- WHAT TO DO -
Within the data that follows, set down exactly the lines from the one containing "1456x819 pixels. Task: Open" through the one containing "Given: Open nettworker's avatar thumbnail", both ends included.

- Opening Delimiter -

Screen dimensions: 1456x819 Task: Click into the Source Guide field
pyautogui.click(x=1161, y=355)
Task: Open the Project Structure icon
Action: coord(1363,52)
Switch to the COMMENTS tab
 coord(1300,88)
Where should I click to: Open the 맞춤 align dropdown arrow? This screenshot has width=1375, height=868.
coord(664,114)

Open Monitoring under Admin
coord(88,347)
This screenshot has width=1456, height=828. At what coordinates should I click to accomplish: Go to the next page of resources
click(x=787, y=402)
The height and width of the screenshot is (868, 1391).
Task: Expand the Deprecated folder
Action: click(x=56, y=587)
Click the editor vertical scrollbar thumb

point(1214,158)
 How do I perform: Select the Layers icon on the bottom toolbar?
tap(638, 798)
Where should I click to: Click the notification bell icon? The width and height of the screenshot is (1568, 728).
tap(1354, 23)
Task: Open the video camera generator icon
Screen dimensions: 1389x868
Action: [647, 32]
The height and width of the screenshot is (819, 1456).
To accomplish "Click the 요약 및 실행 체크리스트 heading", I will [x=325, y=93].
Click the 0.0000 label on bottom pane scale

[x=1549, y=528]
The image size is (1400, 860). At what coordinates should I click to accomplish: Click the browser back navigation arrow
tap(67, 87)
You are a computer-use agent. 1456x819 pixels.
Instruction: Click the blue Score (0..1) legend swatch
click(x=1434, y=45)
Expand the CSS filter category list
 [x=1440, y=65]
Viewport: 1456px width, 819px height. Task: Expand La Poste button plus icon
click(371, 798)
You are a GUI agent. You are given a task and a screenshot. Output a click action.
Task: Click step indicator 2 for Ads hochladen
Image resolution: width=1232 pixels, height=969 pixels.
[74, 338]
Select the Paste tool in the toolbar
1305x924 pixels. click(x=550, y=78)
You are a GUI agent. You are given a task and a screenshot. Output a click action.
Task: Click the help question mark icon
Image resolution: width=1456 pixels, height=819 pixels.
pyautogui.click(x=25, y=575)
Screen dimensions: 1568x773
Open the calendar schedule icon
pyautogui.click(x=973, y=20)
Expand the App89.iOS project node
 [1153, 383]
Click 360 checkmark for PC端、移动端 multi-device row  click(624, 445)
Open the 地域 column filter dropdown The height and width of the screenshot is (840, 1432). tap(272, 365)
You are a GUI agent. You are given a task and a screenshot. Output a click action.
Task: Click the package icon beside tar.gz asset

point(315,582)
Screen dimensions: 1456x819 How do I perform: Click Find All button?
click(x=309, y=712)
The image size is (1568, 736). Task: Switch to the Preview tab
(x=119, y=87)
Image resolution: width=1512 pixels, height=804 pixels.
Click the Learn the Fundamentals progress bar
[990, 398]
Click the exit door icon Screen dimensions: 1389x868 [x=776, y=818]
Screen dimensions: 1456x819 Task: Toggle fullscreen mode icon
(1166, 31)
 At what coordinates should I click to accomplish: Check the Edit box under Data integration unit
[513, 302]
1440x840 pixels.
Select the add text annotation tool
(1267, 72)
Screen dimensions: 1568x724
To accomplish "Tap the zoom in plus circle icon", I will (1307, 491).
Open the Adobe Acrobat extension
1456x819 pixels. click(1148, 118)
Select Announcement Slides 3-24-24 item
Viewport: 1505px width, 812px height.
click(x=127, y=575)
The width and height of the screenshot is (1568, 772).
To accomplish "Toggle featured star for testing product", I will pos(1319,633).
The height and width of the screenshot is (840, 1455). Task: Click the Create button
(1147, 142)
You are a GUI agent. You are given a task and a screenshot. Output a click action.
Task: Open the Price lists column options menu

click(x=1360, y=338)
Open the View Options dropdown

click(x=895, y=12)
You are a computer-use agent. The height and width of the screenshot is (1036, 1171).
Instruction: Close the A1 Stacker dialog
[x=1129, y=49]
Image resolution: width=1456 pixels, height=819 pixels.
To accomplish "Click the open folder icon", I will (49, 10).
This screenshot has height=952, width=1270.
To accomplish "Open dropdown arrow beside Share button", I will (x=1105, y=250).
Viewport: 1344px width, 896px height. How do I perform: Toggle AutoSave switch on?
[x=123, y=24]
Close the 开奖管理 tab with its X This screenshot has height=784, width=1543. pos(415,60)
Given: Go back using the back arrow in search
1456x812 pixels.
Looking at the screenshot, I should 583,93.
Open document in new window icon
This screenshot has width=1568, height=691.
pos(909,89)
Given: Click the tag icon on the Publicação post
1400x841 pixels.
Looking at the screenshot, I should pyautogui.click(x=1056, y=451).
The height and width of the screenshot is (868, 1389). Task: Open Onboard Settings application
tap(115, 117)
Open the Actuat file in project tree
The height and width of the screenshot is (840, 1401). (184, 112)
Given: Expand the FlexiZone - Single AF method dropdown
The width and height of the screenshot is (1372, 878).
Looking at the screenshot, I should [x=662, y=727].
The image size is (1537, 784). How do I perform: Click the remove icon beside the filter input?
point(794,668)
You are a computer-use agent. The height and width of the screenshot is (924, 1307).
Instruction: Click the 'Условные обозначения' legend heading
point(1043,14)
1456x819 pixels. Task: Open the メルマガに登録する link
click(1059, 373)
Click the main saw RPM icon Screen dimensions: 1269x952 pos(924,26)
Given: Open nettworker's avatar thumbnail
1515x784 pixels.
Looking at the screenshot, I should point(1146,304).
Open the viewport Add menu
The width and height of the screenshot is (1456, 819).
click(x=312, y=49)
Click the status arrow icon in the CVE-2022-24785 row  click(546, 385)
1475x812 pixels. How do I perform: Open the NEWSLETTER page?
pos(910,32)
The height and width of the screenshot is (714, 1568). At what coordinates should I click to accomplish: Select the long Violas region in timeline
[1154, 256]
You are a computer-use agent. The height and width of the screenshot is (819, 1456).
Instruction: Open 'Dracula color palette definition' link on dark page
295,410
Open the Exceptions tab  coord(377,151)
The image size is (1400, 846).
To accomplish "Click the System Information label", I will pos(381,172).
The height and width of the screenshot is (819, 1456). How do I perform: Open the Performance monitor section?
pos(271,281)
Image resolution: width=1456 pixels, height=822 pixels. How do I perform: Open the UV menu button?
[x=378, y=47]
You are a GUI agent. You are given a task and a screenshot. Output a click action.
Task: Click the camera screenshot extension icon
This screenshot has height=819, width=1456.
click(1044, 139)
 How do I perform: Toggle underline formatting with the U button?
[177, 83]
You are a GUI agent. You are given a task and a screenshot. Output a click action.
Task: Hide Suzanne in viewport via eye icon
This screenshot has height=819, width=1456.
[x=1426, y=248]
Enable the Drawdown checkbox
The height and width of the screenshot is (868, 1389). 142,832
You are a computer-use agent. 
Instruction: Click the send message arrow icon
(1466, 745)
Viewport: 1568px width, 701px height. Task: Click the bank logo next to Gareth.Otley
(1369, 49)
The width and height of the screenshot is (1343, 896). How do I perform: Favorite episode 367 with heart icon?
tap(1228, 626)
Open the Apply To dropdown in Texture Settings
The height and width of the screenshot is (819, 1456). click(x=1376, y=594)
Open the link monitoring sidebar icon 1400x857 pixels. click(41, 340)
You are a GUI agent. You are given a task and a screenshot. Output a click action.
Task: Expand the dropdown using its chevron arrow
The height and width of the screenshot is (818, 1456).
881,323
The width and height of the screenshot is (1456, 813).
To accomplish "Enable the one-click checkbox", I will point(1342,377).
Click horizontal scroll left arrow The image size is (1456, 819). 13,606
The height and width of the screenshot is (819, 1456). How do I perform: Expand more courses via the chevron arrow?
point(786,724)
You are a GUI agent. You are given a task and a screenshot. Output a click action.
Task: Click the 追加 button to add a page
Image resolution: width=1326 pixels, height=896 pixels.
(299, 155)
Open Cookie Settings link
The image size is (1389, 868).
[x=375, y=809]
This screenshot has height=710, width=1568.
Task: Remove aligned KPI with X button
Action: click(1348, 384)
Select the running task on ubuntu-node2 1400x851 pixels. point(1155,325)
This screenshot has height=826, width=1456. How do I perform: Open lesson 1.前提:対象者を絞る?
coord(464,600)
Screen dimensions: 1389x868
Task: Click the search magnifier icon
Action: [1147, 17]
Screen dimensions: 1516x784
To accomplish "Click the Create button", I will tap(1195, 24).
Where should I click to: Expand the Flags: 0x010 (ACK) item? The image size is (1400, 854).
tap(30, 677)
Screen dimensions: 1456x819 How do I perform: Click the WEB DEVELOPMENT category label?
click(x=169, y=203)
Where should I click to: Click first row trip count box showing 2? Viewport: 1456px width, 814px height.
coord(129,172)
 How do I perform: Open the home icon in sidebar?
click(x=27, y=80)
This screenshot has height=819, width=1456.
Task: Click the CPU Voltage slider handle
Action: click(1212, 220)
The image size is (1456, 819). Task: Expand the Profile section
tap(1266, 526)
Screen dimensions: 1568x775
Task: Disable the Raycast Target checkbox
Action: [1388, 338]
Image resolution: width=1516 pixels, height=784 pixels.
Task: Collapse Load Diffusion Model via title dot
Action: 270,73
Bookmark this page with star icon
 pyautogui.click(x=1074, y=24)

- Closing Delimiter -

- FINISHED TASK -
1456x819 pixels. Task: Open the メルマガに登録する link
click(1059, 373)
Click the main saw RPM icon Screen dimensions: 1269x952 pos(924,26)
Given: Open nettworker's avatar thumbnail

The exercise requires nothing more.